— Instructions for the task —
Render the lines of these entries as a JSON list of strings, one string per line and no blank lines, starting at the line that contains "Given: Expand Vietnam" and ending at the line that contains "tap(311, 325)", with both of those lines included.

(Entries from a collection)
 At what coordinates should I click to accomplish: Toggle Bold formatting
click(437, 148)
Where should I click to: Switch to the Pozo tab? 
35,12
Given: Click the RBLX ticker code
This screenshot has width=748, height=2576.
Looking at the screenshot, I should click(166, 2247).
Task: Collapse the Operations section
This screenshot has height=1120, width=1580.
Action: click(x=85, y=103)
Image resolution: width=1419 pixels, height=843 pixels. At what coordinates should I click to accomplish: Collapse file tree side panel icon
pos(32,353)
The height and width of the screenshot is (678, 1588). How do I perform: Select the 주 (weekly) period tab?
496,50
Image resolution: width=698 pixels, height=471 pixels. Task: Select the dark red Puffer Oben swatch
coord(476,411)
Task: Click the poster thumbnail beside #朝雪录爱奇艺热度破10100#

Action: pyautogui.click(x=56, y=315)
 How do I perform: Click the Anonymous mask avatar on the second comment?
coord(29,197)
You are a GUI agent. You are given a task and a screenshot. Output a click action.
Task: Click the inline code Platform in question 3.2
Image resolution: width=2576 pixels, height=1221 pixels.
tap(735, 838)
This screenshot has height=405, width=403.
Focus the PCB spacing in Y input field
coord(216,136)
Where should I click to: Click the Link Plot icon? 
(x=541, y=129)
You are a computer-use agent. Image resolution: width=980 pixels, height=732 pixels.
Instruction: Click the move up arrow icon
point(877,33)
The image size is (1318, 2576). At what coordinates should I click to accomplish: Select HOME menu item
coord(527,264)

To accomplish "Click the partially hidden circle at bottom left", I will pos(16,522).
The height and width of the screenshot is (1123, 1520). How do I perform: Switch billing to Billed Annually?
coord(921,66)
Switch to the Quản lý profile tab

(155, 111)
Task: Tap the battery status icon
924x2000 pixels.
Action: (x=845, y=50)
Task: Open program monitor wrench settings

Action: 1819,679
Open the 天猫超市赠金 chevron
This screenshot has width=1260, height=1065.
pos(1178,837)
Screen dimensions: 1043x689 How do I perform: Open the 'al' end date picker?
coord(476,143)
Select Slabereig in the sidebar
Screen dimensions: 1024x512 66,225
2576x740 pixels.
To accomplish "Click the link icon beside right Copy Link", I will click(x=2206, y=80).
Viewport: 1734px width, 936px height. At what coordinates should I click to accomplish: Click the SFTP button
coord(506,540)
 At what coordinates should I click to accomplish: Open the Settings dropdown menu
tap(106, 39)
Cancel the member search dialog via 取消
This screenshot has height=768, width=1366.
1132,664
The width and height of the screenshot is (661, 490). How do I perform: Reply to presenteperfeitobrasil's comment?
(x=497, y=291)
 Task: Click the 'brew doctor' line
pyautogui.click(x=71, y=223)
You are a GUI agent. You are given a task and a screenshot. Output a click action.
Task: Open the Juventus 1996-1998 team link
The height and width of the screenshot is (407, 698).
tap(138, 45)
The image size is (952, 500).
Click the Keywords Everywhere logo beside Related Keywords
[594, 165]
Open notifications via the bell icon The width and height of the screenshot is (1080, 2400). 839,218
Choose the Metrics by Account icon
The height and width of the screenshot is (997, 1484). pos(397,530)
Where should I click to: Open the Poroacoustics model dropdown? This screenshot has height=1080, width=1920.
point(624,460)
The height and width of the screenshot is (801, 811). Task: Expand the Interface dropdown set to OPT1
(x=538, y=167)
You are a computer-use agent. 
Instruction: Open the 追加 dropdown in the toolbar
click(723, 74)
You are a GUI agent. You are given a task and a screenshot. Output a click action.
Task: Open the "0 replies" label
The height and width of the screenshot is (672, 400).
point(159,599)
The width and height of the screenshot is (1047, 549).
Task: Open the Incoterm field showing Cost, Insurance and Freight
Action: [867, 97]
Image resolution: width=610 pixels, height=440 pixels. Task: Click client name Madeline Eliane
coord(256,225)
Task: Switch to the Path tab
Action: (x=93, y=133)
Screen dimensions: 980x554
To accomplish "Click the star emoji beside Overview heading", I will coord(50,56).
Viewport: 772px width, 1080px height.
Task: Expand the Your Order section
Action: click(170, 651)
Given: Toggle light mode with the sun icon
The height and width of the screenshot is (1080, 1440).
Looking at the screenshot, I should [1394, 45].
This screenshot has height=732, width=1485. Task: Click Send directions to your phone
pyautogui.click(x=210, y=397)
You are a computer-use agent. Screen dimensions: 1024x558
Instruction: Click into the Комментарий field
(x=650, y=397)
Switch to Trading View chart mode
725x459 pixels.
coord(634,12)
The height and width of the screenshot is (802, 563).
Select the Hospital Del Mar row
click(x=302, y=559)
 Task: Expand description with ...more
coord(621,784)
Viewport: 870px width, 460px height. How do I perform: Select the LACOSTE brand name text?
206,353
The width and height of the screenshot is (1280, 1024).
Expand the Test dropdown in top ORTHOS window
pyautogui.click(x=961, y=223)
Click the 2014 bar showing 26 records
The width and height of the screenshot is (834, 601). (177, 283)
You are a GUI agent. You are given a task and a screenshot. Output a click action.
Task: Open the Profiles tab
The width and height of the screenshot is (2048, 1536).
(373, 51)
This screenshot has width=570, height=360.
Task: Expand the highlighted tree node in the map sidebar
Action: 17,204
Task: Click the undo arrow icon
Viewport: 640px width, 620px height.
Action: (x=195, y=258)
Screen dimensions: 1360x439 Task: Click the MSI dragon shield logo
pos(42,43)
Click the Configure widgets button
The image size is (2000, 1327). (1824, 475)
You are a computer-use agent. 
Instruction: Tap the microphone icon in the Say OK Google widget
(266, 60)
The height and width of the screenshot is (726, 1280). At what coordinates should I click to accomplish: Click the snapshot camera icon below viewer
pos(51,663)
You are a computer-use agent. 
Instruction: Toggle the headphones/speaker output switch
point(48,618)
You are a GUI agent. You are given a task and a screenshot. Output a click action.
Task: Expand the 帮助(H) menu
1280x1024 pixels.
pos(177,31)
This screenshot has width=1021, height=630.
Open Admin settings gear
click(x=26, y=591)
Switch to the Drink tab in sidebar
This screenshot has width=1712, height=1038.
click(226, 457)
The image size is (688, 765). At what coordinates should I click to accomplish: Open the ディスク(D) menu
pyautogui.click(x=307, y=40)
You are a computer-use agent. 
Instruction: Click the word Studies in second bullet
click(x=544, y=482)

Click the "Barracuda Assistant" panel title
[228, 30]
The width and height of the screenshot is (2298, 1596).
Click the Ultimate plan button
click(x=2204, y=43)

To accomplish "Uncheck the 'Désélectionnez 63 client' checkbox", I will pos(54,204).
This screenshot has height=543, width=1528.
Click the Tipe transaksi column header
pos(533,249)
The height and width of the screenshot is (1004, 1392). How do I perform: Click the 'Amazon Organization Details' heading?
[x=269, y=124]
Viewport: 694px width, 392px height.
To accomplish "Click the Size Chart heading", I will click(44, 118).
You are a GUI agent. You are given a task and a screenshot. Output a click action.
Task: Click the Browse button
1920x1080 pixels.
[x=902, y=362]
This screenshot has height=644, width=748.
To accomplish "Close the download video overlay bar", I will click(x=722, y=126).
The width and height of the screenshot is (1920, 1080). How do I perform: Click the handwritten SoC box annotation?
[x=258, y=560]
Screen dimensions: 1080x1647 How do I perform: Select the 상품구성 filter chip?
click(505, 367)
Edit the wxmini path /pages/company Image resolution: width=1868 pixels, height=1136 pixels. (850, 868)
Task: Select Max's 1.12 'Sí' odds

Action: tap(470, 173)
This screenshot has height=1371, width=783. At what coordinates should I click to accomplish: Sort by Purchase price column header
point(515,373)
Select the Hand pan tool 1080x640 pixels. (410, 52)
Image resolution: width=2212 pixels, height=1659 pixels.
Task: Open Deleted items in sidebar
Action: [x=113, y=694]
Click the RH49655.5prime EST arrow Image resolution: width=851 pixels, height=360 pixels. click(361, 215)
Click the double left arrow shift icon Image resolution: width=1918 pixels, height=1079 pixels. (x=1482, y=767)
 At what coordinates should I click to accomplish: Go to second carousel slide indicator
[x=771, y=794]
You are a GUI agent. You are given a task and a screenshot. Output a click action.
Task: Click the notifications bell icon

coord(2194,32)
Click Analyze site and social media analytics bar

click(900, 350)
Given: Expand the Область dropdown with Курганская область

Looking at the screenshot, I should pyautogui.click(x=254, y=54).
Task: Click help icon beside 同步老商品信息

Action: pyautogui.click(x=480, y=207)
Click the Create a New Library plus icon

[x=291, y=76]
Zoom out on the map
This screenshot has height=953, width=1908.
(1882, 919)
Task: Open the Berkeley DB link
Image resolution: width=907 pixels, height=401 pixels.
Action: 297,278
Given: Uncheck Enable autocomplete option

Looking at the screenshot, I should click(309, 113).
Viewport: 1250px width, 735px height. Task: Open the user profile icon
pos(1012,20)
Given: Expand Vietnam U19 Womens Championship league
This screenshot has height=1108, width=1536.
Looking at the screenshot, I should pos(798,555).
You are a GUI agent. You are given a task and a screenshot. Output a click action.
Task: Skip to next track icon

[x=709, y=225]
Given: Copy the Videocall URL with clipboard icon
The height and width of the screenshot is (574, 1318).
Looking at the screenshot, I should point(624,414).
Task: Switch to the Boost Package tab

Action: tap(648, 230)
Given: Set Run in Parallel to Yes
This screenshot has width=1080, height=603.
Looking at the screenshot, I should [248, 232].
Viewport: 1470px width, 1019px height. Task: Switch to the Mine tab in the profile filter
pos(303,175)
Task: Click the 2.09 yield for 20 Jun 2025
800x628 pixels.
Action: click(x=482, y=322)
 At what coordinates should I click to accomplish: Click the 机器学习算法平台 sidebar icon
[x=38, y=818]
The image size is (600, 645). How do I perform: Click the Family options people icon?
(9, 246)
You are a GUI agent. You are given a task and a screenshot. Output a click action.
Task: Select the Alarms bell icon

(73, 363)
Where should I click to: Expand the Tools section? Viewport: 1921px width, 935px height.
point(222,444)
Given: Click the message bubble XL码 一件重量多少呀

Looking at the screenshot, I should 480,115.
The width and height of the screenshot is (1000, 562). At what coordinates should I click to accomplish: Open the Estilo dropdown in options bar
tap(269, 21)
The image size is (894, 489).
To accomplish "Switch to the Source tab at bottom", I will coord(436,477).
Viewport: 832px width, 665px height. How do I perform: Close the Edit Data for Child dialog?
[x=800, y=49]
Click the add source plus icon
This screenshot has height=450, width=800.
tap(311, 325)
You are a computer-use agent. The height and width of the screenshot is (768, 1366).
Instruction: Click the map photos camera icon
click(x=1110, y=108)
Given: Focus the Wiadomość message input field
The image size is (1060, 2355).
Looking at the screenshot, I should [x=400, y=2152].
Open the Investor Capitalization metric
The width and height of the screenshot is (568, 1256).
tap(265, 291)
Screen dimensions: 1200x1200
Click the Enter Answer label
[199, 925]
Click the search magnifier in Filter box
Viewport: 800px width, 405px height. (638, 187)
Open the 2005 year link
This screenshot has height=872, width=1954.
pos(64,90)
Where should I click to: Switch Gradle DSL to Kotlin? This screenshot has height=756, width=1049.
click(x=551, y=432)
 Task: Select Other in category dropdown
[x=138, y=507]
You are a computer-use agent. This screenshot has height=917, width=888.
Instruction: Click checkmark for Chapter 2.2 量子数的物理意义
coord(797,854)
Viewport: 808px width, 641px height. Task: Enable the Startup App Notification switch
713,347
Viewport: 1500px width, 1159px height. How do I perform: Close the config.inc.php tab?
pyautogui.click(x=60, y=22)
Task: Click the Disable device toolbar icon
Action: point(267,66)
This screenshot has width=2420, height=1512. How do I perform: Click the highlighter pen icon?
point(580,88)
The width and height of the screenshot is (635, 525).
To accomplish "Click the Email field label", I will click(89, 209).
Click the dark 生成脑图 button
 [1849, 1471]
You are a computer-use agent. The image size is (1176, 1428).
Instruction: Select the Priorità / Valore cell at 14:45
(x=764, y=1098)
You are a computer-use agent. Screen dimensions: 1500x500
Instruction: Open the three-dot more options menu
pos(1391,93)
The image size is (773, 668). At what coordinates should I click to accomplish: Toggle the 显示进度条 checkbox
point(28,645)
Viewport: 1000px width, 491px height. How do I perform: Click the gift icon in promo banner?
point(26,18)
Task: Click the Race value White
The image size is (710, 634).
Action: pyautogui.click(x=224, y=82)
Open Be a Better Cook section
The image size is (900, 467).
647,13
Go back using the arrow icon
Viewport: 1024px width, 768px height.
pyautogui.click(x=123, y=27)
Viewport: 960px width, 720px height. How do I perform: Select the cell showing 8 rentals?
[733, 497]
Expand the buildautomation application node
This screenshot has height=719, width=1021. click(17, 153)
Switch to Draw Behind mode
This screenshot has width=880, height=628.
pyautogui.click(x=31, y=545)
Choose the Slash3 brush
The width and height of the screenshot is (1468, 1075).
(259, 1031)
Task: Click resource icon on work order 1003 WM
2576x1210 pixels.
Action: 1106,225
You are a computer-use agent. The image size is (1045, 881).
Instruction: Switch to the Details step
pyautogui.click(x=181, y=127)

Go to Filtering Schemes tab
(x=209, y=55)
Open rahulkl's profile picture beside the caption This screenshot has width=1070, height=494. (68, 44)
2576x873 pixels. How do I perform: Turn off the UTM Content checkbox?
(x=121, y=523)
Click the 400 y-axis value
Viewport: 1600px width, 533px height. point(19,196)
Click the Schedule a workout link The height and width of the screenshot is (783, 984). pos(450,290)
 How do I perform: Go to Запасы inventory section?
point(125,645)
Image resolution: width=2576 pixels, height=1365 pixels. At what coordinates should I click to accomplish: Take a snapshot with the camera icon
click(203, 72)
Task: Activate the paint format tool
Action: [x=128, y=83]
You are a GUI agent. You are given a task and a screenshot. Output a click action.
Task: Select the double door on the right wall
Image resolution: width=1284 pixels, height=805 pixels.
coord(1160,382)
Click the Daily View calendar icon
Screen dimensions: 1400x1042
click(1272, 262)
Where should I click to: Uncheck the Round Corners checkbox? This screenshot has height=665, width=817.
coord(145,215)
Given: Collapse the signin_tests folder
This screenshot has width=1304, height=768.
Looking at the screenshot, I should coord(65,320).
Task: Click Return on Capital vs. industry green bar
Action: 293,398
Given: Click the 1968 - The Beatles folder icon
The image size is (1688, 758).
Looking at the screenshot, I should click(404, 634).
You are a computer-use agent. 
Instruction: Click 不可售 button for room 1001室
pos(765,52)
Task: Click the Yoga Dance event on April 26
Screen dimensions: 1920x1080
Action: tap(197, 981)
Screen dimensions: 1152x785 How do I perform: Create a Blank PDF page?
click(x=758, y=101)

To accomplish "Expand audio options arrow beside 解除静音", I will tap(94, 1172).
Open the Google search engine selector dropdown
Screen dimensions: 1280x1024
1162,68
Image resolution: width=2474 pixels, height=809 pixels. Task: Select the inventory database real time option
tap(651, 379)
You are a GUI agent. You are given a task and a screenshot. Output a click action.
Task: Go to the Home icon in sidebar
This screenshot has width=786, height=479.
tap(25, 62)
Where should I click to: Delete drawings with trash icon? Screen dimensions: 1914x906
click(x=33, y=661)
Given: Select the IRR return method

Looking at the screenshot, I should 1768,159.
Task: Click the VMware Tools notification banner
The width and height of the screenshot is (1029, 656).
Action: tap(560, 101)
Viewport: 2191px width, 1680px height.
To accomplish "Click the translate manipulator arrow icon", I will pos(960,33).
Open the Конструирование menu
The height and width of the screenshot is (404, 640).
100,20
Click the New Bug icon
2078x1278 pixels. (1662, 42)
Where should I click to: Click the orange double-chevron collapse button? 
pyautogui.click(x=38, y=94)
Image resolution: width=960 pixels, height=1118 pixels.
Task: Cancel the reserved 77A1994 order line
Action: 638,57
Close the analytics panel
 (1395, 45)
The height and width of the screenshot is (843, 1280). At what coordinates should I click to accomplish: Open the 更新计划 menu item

— Reply to the task —
[
  "Given: Expand Vietnam U19 Womens Championship league",
  "This screenshot has height=1108, width=1536.",
  "Looking at the screenshot, I should pos(798,555).",
  "You are a GUI agent. You are given a task and a screenshot. Output a click action.",
  "Task: Skip to next track icon",
  "[x=709, y=225]",
  "Given: Copy the Videocall URL with clipboard icon",
  "The height and width of the screenshot is (574, 1318).",
  "Looking at the screenshot, I should point(624,414).",
  "Task: Switch to the Boost Package tab",
  "Action: tap(648, 230)",
  "Given: Set Run in Parallel to Yes",
  "This screenshot has width=1080, height=603.",
  "Looking at the screenshot, I should [248, 232].",
  "Viewport: 1470px width, 1019px height. Task: Switch to the Mine tab in the profile filter",
  "pos(303,175)",
  "Task: Click the 2.09 yield for 20 Jun 2025",
  "800x628 pixels.",
  "Action: click(x=482, y=322)",
  " At what coordinates should I click to accomplish: Click the 机器学习算法平台 sidebar icon",
  "[x=38, y=818]",
  "The image size is (600, 645). How do I perform: Click the Family options people icon?",
  "(9, 246)",
  "You are a GUI agent. You are given a task and a screenshot. Output a click action.",
  "Task: Select the Alarms bell icon",
  "(73, 363)",
  "Where should I click to: Expand the Tools section? Viewport: 1921px width, 935px height.",
  "point(222,444)",
  "Given: Click the message bubble XL码 一件重量多少呀",
  "Looking at the screenshot, I should 480,115.",
  "The width and height of the screenshot is (1000, 562). At what coordinates should I click to accomplish: Open the Estilo dropdown in options bar",
  "tap(269, 21)",
  "The image size is (894, 489).",
  "To accomplish \"Switch to the Source tab at bottom\", I will coord(436,477).",
  "Viewport: 832px width, 665px height. How do I perform: Close the Edit Data for Child dialog?",
  "[x=800, y=49]",
  "Click the add source plus icon",
  "This screenshot has height=450, width=800.",
  "tap(311, 325)"
]